We design everything so that the product is layered. People can choose the layer they want and plug it into their system. We look at every single detail. How we name things. How the experience feels when using the CLI. How the dashboard communicates information. We care about the small things because we believe they add up to something meaningful.
And critically, we use the tool ourselves. Not just passively, but we are constantly looking for ways to use it more. We look at our own setup and ask ourselves where the friction is, where we can push Tuist further into our own workflow. We are developers. We develop software every day, and we have our own productivity issues. So we solve them for ourselves first, and that becomes a source of ideas for the product. On top of that, we work very closely with our users. We listen to their problems, we get ideas from the challenges they share with us, and we translate those into solutions that are genuinely useful. When you use a product and it feels broken, you can't help but wonder what would happen if the people building it lived inside it every day. I understand that organizational complexity makes this hard. But for me, it's kind of unthinkable to build something we don't use daily, alongside the people we build it for.
The discomfort of going your own way
Most importantly, we're avoiding jumping into whatever everyone else is jumping into just for the sake of following the crowd. This feels very uncomfortable, I'll be honest. When everyone moves in the same direction, that's where the money flows. And money has a gravitational pull that's hard to resist.
But I also have to say that money tends to have a short-term, short-sighted view of spaces. Capital chases what looks like it's working right now. It rewards speed over depth, imitation over originality, scale over craft. If you want to be a long-term business, which is what we're aiming to do with Tuist, you need to think differently.
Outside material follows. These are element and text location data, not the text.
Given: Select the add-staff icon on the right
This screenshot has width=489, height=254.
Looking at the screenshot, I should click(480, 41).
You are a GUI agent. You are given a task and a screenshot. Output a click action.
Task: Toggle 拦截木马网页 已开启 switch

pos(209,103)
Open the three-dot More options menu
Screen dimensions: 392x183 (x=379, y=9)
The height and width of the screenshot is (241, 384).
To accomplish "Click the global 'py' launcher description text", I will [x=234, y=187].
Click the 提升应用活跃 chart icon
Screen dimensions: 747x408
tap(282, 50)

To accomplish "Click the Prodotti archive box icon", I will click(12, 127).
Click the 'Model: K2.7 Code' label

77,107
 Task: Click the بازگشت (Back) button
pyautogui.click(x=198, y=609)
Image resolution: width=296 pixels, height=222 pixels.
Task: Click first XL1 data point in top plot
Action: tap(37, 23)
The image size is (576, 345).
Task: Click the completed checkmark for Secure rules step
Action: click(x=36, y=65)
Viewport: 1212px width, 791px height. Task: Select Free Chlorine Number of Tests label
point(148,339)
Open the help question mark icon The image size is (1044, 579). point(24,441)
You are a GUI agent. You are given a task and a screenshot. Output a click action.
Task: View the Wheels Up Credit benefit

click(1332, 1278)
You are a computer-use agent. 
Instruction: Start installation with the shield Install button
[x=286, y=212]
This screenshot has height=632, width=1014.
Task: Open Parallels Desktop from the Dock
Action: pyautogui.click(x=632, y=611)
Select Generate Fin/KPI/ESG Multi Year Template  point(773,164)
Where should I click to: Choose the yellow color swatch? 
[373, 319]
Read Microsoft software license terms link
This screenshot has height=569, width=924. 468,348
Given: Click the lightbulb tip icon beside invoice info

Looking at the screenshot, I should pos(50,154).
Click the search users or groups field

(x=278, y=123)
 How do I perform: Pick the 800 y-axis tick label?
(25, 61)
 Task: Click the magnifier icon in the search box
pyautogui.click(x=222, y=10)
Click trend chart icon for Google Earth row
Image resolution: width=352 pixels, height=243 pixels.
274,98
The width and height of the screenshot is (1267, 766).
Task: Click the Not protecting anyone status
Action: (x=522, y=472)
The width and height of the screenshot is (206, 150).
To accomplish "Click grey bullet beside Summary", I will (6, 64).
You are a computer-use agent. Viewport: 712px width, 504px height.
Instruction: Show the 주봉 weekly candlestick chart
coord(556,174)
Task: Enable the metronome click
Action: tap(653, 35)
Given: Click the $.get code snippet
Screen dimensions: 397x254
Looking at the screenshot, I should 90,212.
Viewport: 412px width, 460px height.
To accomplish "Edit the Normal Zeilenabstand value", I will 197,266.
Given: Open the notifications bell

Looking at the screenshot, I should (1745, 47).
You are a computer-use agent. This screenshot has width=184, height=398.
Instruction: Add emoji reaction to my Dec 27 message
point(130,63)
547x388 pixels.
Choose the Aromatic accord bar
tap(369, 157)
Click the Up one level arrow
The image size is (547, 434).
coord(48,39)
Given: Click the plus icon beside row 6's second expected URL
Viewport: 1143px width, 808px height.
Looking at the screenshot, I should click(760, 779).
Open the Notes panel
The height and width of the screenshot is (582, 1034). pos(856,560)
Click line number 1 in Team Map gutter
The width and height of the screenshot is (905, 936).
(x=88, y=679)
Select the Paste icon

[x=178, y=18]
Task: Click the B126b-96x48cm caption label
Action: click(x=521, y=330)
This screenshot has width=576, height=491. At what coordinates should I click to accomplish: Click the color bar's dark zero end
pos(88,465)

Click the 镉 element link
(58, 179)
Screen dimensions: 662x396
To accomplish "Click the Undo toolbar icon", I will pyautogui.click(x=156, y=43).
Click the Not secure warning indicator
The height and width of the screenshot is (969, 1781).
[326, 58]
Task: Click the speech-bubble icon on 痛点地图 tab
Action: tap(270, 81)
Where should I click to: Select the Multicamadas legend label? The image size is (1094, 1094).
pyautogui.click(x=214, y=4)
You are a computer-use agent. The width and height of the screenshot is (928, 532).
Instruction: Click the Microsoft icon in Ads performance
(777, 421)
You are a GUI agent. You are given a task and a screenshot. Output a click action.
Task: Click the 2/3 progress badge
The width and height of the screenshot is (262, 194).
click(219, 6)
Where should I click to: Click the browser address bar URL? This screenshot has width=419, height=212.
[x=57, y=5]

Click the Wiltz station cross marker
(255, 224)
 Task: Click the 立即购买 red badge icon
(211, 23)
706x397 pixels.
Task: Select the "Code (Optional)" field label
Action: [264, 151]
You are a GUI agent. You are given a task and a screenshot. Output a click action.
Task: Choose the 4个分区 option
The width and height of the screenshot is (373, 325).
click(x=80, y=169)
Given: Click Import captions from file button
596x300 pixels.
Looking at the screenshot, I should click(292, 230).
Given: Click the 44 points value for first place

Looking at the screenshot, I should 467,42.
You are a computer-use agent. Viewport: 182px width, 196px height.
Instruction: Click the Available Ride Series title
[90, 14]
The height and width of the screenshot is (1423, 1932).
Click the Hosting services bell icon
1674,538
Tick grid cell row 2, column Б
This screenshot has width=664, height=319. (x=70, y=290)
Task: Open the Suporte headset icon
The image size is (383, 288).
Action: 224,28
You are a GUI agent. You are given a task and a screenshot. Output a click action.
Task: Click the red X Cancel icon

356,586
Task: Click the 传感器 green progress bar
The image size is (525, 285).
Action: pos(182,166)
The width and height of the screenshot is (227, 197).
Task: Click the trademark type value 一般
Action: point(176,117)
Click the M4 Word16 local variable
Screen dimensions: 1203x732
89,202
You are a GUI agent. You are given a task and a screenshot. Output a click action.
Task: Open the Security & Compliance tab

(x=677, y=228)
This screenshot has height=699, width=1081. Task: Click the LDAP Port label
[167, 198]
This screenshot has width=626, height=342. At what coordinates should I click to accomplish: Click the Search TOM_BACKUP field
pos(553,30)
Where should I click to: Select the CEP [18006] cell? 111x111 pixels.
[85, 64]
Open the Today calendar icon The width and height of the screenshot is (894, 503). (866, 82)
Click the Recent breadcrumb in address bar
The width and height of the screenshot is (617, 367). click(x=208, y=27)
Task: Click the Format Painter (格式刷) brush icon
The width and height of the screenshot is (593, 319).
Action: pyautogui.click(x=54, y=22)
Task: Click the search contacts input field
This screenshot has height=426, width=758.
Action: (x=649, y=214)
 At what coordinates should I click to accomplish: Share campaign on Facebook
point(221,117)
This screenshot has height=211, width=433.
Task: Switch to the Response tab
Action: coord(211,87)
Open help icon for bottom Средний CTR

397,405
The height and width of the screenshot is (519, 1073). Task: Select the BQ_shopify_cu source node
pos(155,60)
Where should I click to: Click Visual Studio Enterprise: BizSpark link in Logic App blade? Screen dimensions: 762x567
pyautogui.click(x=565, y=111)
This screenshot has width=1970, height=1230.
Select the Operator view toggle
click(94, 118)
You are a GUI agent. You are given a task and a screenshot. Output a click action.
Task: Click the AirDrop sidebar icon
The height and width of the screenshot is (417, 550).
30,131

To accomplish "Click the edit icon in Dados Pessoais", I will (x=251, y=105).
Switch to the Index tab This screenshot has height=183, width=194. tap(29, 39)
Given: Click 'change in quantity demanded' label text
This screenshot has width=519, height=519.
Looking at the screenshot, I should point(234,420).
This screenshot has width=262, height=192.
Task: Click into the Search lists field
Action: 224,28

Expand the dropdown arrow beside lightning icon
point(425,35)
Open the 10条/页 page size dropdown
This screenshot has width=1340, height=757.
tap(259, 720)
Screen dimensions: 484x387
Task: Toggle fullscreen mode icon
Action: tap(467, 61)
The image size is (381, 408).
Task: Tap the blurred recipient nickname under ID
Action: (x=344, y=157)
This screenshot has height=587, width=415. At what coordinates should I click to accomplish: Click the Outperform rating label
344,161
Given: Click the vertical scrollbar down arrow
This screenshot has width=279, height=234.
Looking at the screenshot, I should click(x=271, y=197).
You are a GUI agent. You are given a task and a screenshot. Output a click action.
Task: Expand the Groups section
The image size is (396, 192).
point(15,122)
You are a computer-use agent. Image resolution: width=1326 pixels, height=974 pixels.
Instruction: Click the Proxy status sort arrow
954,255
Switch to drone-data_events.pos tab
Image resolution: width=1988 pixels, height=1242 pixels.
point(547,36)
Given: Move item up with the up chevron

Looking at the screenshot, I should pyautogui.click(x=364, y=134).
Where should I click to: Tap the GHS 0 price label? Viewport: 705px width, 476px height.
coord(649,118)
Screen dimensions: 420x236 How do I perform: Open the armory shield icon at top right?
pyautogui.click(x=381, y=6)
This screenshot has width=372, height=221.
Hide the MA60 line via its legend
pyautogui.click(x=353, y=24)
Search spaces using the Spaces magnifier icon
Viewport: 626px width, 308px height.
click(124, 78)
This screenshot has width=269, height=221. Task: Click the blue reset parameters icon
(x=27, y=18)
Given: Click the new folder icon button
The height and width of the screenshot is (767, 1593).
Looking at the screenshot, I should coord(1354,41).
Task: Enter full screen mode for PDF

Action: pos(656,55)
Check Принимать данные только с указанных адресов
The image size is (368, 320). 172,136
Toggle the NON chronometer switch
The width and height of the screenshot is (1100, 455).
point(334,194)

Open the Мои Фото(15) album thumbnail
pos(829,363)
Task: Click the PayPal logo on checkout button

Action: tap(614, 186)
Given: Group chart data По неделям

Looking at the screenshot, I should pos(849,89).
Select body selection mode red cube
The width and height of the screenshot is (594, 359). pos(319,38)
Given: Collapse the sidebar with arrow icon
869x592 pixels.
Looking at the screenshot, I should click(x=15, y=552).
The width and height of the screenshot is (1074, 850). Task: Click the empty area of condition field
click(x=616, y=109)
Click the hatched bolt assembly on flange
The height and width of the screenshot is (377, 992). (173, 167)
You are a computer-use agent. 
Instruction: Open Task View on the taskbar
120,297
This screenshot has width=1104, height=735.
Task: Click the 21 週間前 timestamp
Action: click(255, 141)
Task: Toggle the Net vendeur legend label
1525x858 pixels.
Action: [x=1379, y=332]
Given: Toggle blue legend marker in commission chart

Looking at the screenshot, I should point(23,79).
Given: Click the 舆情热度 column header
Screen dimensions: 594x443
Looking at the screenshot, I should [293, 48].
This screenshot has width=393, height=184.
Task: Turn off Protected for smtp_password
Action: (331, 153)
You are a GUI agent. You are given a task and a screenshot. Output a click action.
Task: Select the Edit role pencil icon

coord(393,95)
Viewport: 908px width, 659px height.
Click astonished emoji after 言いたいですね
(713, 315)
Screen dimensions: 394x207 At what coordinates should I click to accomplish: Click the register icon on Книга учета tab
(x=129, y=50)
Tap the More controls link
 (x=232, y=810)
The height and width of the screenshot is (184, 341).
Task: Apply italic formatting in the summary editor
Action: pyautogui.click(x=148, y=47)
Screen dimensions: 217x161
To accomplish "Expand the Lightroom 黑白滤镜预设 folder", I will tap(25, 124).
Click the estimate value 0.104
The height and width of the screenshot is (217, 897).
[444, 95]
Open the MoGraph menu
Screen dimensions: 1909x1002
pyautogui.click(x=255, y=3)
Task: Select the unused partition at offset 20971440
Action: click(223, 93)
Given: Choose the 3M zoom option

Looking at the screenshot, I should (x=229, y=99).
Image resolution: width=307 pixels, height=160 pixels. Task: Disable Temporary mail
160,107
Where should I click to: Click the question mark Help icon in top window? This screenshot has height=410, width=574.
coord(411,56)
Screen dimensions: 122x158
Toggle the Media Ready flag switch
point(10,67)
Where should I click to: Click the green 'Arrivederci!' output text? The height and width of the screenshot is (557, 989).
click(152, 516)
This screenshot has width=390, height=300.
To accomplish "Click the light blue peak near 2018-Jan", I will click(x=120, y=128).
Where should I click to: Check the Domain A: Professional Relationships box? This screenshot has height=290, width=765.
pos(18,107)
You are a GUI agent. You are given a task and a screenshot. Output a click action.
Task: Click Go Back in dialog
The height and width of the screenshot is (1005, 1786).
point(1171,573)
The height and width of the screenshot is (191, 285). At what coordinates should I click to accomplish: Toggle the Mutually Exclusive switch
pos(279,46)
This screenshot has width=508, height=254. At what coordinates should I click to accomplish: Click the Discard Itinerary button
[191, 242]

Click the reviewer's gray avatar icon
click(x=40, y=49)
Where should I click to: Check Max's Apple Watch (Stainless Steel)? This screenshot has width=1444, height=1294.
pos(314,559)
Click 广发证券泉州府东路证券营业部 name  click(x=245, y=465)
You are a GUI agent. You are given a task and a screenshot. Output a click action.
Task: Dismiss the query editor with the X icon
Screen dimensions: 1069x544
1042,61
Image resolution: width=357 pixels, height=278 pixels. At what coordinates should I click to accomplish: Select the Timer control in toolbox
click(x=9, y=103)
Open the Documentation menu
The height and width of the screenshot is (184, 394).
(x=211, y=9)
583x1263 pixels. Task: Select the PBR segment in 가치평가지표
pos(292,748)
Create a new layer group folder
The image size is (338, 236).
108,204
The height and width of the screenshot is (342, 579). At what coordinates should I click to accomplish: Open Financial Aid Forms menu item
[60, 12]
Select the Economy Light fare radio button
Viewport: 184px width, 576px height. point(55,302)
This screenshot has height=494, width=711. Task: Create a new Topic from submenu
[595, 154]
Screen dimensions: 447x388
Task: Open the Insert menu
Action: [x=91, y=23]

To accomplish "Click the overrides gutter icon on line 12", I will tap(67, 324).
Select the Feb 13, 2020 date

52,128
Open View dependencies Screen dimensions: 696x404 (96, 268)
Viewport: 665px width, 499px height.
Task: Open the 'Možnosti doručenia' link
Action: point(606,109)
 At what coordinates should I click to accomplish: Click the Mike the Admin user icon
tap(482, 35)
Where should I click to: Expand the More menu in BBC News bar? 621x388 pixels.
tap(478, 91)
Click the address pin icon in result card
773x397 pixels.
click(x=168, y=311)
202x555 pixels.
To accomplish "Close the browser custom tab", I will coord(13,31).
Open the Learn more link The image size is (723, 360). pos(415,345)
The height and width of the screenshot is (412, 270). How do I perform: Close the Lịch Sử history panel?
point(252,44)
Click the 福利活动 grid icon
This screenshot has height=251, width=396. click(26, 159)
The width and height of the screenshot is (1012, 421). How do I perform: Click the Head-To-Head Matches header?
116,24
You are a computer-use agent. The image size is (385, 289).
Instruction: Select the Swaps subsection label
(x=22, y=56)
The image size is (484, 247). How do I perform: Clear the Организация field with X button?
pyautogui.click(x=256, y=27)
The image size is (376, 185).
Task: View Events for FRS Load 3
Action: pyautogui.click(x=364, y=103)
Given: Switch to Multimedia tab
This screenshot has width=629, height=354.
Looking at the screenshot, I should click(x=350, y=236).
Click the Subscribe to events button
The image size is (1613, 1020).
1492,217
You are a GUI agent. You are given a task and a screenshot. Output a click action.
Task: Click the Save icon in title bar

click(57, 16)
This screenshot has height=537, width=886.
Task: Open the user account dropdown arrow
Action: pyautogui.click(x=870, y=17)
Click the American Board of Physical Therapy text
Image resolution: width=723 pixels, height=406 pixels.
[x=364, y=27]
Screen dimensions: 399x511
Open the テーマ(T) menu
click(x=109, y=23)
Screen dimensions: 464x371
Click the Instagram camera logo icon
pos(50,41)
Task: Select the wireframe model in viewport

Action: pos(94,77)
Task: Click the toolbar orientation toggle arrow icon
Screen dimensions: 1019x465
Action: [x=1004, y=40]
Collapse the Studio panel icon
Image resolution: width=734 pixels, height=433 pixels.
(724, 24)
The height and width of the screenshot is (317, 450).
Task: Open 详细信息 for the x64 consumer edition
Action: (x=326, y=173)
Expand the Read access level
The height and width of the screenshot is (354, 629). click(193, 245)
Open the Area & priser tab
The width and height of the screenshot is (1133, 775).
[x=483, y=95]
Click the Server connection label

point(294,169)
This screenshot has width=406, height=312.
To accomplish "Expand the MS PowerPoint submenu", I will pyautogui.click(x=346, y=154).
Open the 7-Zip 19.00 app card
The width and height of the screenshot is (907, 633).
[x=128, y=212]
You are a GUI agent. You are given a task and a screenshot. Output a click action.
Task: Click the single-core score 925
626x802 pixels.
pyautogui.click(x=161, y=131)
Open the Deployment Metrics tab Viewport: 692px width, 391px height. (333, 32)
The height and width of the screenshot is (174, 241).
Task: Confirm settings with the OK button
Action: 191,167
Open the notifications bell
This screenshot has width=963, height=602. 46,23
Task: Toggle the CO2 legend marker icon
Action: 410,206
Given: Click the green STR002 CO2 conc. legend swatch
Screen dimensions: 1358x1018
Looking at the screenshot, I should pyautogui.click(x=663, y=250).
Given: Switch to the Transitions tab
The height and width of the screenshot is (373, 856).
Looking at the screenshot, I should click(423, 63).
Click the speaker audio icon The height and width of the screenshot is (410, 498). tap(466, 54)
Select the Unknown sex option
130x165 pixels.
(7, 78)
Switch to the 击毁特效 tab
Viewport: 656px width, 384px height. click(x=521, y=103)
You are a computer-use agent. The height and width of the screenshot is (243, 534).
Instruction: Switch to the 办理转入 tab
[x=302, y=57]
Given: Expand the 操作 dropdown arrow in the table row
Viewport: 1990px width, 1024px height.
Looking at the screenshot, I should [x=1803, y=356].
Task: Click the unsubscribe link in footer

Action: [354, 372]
Think out of the box, like Apple used to say.
We're going deep into areas like build systems to understand them well. Not superficially. Not just enough to ship a product. Deeply enough that when we intersect that knowledge with AI, we can bring something of real value to companies. Something shaped by our particular obsession with this problem space.
We announced recently that we are going to solve compute. But not compute for the sake of compute. We are building on compute capabilities so that we can enable creative solutions for productivity, which is what we are truly obsessed with solving. From all the learnings we got at Shopify, from making developers productive, from working very close to the tools, from understanding them deeply, we learned that you need to build domain building blocks so that you can model those problem spaces properly. That's what we're doing. We're not entering compute to compete on price or speed. We're entering it because compute is a foundation on top of which we can build something different. It's not that we're the only ones thinking about developer productivity. But we are very obsessed with it, and that obsession, combined with years of working close to the tools, gives us a particular perspective that shapes everything we build.
The bet
This is ultimately a bet.
A bet that obsession matters more than speed. That personality matters more than feature parity. That going deep matters more than going wide. That building something you love using yourself every day produces better outcomes than optimizing for metrics in a pitch deck.
It's not the easy path. It's not the path that gets you the loudest applause or the biggest funding round. But I believe it's the path that leads to products people actually love, companies that actually last, and work that you can actually be proud of.
That's what we're building at Tuist. Not just a product. A point of view.